Loss Deduction Limits

Pass-through losses are one of the attractions of an LP investment, but you can’t always deduct them right away. Federal law puts partnership losses through three filters before they reach your tax return, and each one can limit or delay the deduction.

  • Basis limitation: You can only deduct losses up to your adjusted tax basis in the partnership. Basis starts with what you contributed (cash or the adjusted basis of property) and increases with your share of partnership income and additional contributions. It decreases with distributions and prior losses. Any loss exceeding your basis is suspended and carried forward indefinitely, but if you sell your entire partnership interest while losses are still suspended, those losses disappear permanently.8Office of the Law Revision Counsel. 26 USC 704 – Partners Distributive Share
  • At-risk limitation: Even if your basis is sufficient, you can only deduct losses to the extent you’re personally “at risk” in the activity. This generally means money you’ve invested or personally guaranteed. Nonrecourse debt where you have no personal exposure typically doesn’t count toward your at-risk amount.
  • Passive activity limitation: Limited partners are almost always classified as passive participants because they don’t materially participate in the business. Passive losses can only offset passive income from other investments. They can’t reduce wages, salaries, or portfolio income like dividends and interest. Unused passive losses carry forward until you either generate passive income or dispose of your entire partnership interest in a taxable transaction.

These three rules apply in sequence. A loss must clear the basis hurdle first, then at-risk, then passive activity. Partners who want to increase their deductible losses can do so by contributing additional capital or, in some cases, by taking on a larger share of partnership liabilities that increase basis.

Ongoing Compliance

Forming the LP is only the beginning. Most states require limited partnerships to file an annual or biennial report confirming basic information like the partnership’s name, principal office address, registered agent, and the names of general partners. Fees for these reports range from under $10 to several hundred dollars depending on the state, and some states calculate the fee based on income or the number of partners. Missing the filing deadline can lead to administrative dissolution, which strips the partnership of its legal standing and name protection.

Domestically formed limited partnerships are currently exempt from filing Beneficial Ownership Information (BOI) reports with the Financial Crimes Enforcement Network (FinCEN) under an interim final rule issued in March 2025. Only entities formed under foreign law and registered to do business in a U.S. state are required to file.9FinCEN. Beneficial Ownership Information Reporting The regulatory landscape around the Corporate Transparency Act continues to shift, so this exemption could change.

Dissolving a Limited Partnership

Ending an LP isn’t as simple as closing the bank account.
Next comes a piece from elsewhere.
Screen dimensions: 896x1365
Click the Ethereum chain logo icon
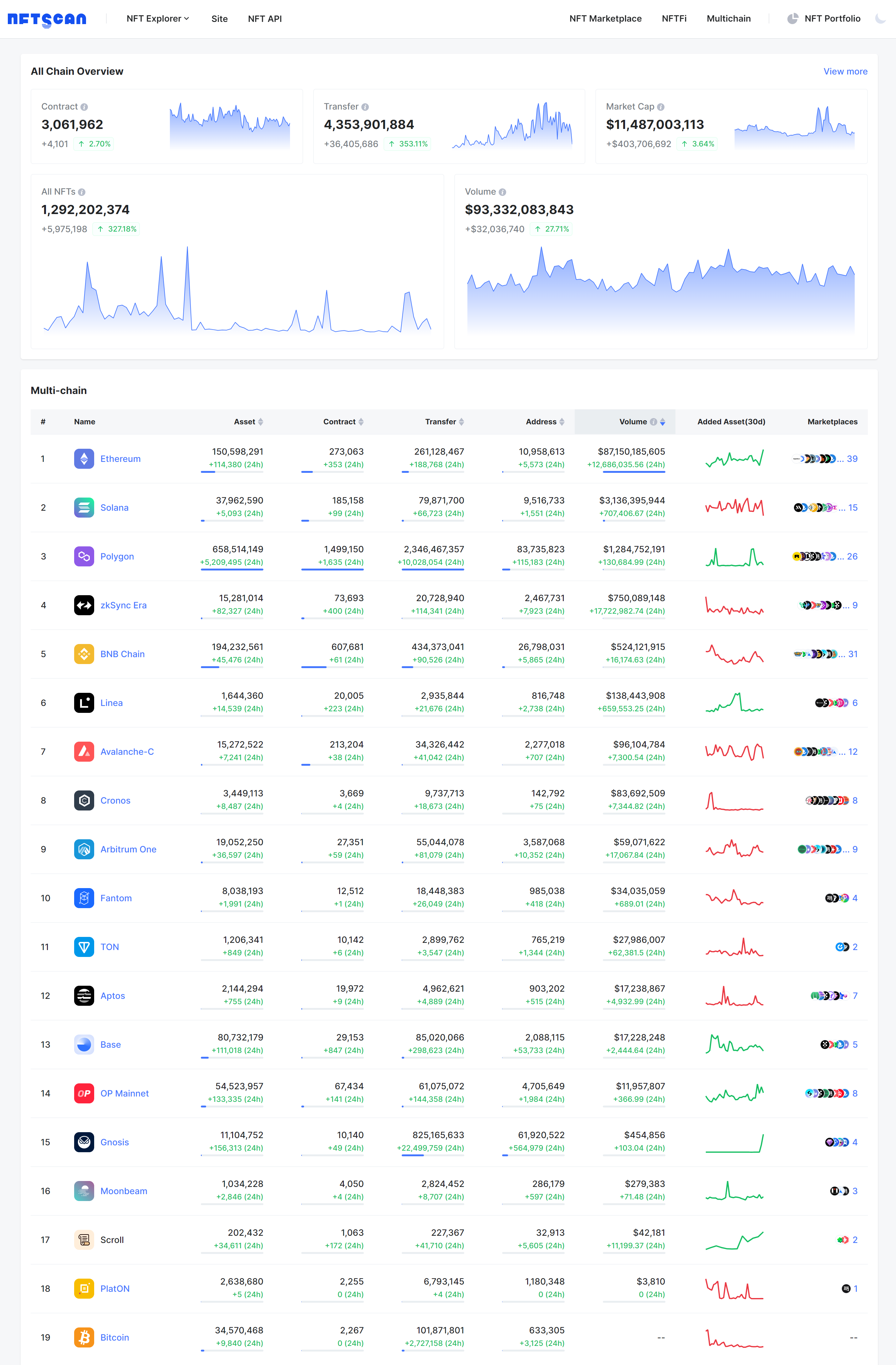(x=84, y=459)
Dissolution triggers a winding-up period during which the partnership settles its debts, collects amounts owed to it, and distributes remaining assets to partners. Creditors get paid first, then partners receive their capital contributions, and any surplus is divided according to the partnership agreement’s distribution terms.
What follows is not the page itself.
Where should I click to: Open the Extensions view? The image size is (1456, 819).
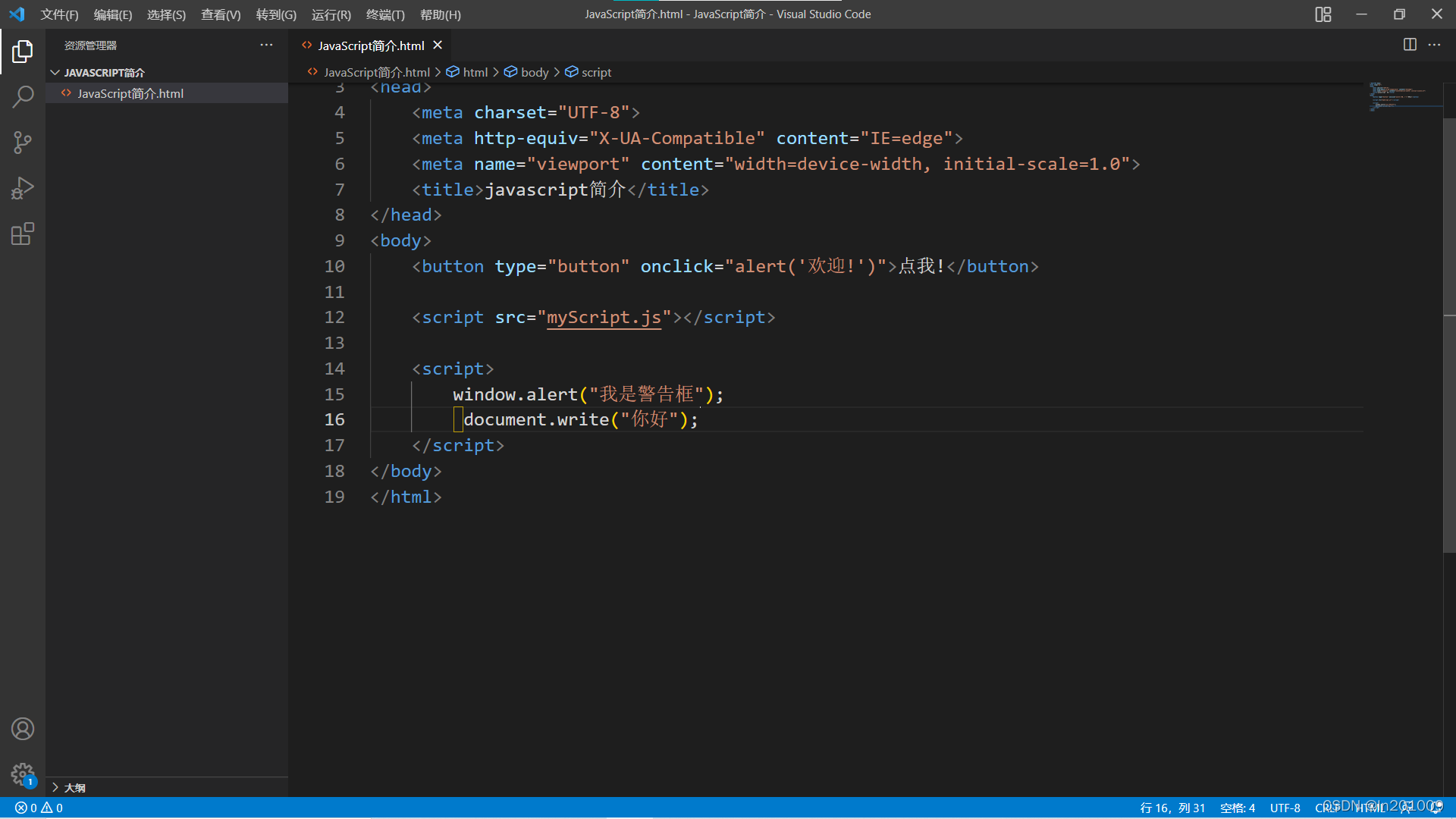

After winding up is complete, the partnership must file a certificate of cancellation with the same state office where it originally filed its certificate of limited partnership. The name on the cancellation must exactly match the state’s records. Filing fees vary by state, and expedited processing is available in most jurisdictions for an additional charge. Until the cancellation is filed, the partnership remains on the state’s books and may continue to accrue annual report obligations and fees.